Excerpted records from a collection
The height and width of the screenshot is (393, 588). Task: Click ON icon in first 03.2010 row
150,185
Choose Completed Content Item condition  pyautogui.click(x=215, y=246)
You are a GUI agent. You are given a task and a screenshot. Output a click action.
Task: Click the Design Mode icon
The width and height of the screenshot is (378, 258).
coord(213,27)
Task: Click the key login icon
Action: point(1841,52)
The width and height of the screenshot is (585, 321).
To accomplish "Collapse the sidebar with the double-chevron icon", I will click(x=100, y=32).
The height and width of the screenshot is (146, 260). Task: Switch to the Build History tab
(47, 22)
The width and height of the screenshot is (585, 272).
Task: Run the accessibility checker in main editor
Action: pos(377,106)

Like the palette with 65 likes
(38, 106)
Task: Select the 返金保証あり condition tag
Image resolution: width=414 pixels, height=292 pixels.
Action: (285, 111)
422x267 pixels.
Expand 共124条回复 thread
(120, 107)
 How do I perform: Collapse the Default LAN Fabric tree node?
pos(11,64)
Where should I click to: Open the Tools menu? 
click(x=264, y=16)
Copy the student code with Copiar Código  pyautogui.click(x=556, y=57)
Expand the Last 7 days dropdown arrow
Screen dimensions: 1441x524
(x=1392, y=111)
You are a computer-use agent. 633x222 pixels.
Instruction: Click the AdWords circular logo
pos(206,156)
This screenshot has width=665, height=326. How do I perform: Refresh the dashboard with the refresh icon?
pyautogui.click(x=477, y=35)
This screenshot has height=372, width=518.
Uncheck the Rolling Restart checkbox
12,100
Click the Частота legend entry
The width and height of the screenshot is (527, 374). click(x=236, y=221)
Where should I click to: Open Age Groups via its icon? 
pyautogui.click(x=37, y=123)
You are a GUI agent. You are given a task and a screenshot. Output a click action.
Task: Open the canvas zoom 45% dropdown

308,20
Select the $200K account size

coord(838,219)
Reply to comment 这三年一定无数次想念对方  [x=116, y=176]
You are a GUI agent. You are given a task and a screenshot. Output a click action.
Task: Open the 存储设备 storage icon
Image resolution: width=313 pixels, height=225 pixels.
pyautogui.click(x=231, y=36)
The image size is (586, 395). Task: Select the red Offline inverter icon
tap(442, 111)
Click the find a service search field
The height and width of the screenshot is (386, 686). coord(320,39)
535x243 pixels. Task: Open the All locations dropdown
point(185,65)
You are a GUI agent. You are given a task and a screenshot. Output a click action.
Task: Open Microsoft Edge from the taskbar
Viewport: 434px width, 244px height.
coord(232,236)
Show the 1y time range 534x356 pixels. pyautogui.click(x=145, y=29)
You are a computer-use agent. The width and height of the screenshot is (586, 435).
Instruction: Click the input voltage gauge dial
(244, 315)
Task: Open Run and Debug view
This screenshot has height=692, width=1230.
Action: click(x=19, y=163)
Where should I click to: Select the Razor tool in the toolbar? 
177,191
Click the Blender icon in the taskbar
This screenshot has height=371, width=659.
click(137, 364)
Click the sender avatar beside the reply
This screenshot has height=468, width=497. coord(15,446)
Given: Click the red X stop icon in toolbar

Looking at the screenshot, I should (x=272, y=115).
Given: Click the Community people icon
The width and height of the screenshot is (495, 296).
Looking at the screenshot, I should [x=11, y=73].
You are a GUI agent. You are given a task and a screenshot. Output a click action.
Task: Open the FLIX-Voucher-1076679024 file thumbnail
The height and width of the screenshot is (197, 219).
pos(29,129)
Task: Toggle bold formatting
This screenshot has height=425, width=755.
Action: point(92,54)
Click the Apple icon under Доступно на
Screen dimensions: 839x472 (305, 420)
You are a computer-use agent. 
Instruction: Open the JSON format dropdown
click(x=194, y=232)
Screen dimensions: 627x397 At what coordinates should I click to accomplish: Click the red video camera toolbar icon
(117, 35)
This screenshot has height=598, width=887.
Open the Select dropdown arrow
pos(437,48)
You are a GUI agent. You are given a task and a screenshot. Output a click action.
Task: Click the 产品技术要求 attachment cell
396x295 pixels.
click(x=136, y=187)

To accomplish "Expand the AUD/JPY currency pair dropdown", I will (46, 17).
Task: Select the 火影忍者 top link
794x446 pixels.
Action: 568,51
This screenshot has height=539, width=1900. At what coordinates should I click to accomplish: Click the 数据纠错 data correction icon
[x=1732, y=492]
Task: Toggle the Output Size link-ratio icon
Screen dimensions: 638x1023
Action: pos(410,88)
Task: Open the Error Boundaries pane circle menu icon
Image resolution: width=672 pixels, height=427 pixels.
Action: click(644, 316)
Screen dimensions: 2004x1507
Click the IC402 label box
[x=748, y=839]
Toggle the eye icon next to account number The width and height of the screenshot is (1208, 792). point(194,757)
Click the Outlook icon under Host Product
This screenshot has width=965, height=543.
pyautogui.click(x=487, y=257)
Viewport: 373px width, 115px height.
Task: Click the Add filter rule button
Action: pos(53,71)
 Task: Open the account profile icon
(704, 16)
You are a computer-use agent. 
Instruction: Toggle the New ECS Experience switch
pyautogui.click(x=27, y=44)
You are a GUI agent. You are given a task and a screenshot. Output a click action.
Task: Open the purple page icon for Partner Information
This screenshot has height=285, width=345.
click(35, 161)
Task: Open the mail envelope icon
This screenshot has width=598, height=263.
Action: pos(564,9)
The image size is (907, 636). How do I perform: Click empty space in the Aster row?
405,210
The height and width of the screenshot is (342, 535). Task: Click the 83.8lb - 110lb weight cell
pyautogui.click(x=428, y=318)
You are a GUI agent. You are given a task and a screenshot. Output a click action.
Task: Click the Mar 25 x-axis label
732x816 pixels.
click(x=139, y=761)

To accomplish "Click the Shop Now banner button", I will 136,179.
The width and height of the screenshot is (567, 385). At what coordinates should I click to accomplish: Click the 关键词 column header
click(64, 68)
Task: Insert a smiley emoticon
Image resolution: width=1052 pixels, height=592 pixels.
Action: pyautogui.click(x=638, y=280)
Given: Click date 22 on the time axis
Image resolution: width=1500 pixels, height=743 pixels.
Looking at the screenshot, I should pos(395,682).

--- Prompt ---
Copy out all of the items above word for word, changing nothing.

--- Response for this exercise ---
The height and width of the screenshot is (393, 588). Task: Click ON icon in first 03.2010 row
150,185
Choose Completed Content Item condition  pyautogui.click(x=215, y=246)
You are a GUI agent. You are given a task and a screenshot. Output a click action.
Task: Click the Design Mode icon
The width and height of the screenshot is (378, 258).
coord(213,27)
Task: Click the key login icon
Action: point(1841,52)
The width and height of the screenshot is (585, 321).
To accomplish "Collapse the sidebar with the double-chevron icon", I will click(x=100, y=32).
The height and width of the screenshot is (146, 260). Task: Switch to the Build History tab
(47, 22)
The width and height of the screenshot is (585, 272).
Task: Run the accessibility checker in main editor
Action: pos(377,106)

Like the palette with 65 likes
(38, 106)
Task: Select the 返金保証あり condition tag
Image resolution: width=414 pixels, height=292 pixels.
Action: (285, 111)
422x267 pixels.
Expand 共124条回复 thread
(120, 107)
 How do I perform: Collapse the Default LAN Fabric tree node?
pos(11,64)
Where should I click to: Open the Tools menu? 
click(x=264, y=16)
Copy the student code with Copiar Código  pyautogui.click(x=556, y=57)
Expand the Last 7 days dropdown arrow
Screen dimensions: 1441x524
(x=1392, y=111)
You are a computer-use agent. 633x222 pixels.
Instruction: Click the AdWords circular logo
pos(206,156)
This screenshot has width=665, height=326. How do I perform: Refresh the dashboard with the refresh icon?
pyautogui.click(x=477, y=35)
This screenshot has height=372, width=518.
Uncheck the Rolling Restart checkbox
12,100
Click the Частота legend entry
The width and height of the screenshot is (527, 374). click(x=236, y=221)
Where should I click to: Open Age Groups via its icon? 
pyautogui.click(x=37, y=123)
You are a GUI agent. You are given a task and a screenshot. Output a click action.
Task: Open the canvas zoom 45% dropdown

308,20
Select the $200K account size

coord(838,219)
Reply to comment 这三年一定无数次想念对方  [x=116, y=176]
You are a GUI agent. You are given a task and a screenshot. Output a click action.
Task: Open the 存储设备 storage icon
Image resolution: width=313 pixels, height=225 pixels.
pyautogui.click(x=231, y=36)
The image size is (586, 395). Task: Select the red Offline inverter icon
tap(442, 111)
Click the find a service search field
The height and width of the screenshot is (386, 686). coord(320,39)
535x243 pixels. Task: Open the All locations dropdown
point(185,65)
You are a GUI agent. You are given a task and a screenshot. Output a click action.
Task: Open Microsoft Edge from the taskbar
Viewport: 434px width, 244px height.
coord(232,236)
Show the 1y time range 534x356 pixels. pyautogui.click(x=145, y=29)
You are a computer-use agent. The width and height of the screenshot is (586, 435).
Instruction: Click the input voltage gauge dial
(244, 315)
Task: Open Run and Debug view
This screenshot has height=692, width=1230.
Action: click(x=19, y=163)
Where should I click to: Select the Razor tool in the toolbar? 
177,191
Click the Blender icon in the taskbar
This screenshot has height=371, width=659.
click(137, 364)
Click the sender avatar beside the reply
This screenshot has height=468, width=497. coord(15,446)
Given: Click the red X stop icon in toolbar

Looking at the screenshot, I should (x=272, y=115).
Given: Click the Community people icon
The width and height of the screenshot is (495, 296).
Looking at the screenshot, I should [x=11, y=73].
You are a GUI agent. You are given a task and a screenshot. Output a click action.
Task: Open the FLIX-Voucher-1076679024 file thumbnail
The height and width of the screenshot is (197, 219).
pos(29,129)
Task: Toggle bold formatting
This screenshot has height=425, width=755.
Action: point(92,54)
Click the Apple icon under Доступно на
Screen dimensions: 839x472 (305, 420)
You are a computer-use agent. 
Instruction: Open the JSON format dropdown
click(x=194, y=232)
Screen dimensions: 627x397 At what coordinates should I click to accomplish: Click the red video camera toolbar icon
(117, 35)
This screenshot has height=598, width=887.
Open the Select dropdown arrow
pos(437,48)
You are a GUI agent. You are given a task and a screenshot. Output a click action.
Task: Click the 产品技术要求 attachment cell
396x295 pixels.
click(x=136, y=187)

To accomplish "Expand the AUD/JPY currency pair dropdown", I will (46, 17).
Task: Select the 火影忍者 top link
794x446 pixels.
Action: 568,51
This screenshot has height=539, width=1900. At what coordinates should I click to accomplish: Click the 数据纠错 data correction icon
[x=1732, y=492]
Task: Toggle the Output Size link-ratio icon
Screen dimensions: 638x1023
Action: pos(410,88)
Task: Open the Error Boundaries pane circle menu icon
Image resolution: width=672 pixels, height=427 pixels.
Action: click(644, 316)
Screen dimensions: 2004x1507
Click the IC402 label box
[x=748, y=839]
Toggle the eye icon next to account number The width and height of the screenshot is (1208, 792). point(194,757)
Click the Outlook icon under Host Product
This screenshot has width=965, height=543.
pyautogui.click(x=487, y=257)
Viewport: 373px width, 115px height.
Task: Click the Add filter rule button
Action: pos(53,71)
 Task: Open the account profile icon
(704, 16)
You are a computer-use agent. 
Instruction: Toggle the New ECS Experience switch
pyautogui.click(x=27, y=44)
You are a GUI agent. You are given a task and a screenshot. Output a click action.
Task: Open the purple page icon for Partner Information
This screenshot has height=285, width=345.
click(35, 161)
Task: Open the mail envelope icon
This screenshot has width=598, height=263.
Action: pos(564,9)
The image size is (907, 636). How do I perform: Click empty space in the Aster row?
405,210
The height and width of the screenshot is (342, 535). Task: Click the 83.8lb - 110lb weight cell
pyautogui.click(x=428, y=318)
You are a GUI agent. You are given a task and a screenshot. Output a click action.
Task: Click the Mar 25 x-axis label
732x816 pixels.
click(x=139, y=761)

To accomplish "Click the Shop Now banner button", I will 136,179.
The width and height of the screenshot is (567, 385). At what coordinates should I click to accomplish: Click the 关键词 column header
click(64, 68)
Task: Insert a smiley emoticon
Image resolution: width=1052 pixels, height=592 pixels.
Action: pyautogui.click(x=638, y=280)
Given: Click date 22 on the time axis
Image resolution: width=1500 pixels, height=743 pixels.
Looking at the screenshot, I should pos(395,682).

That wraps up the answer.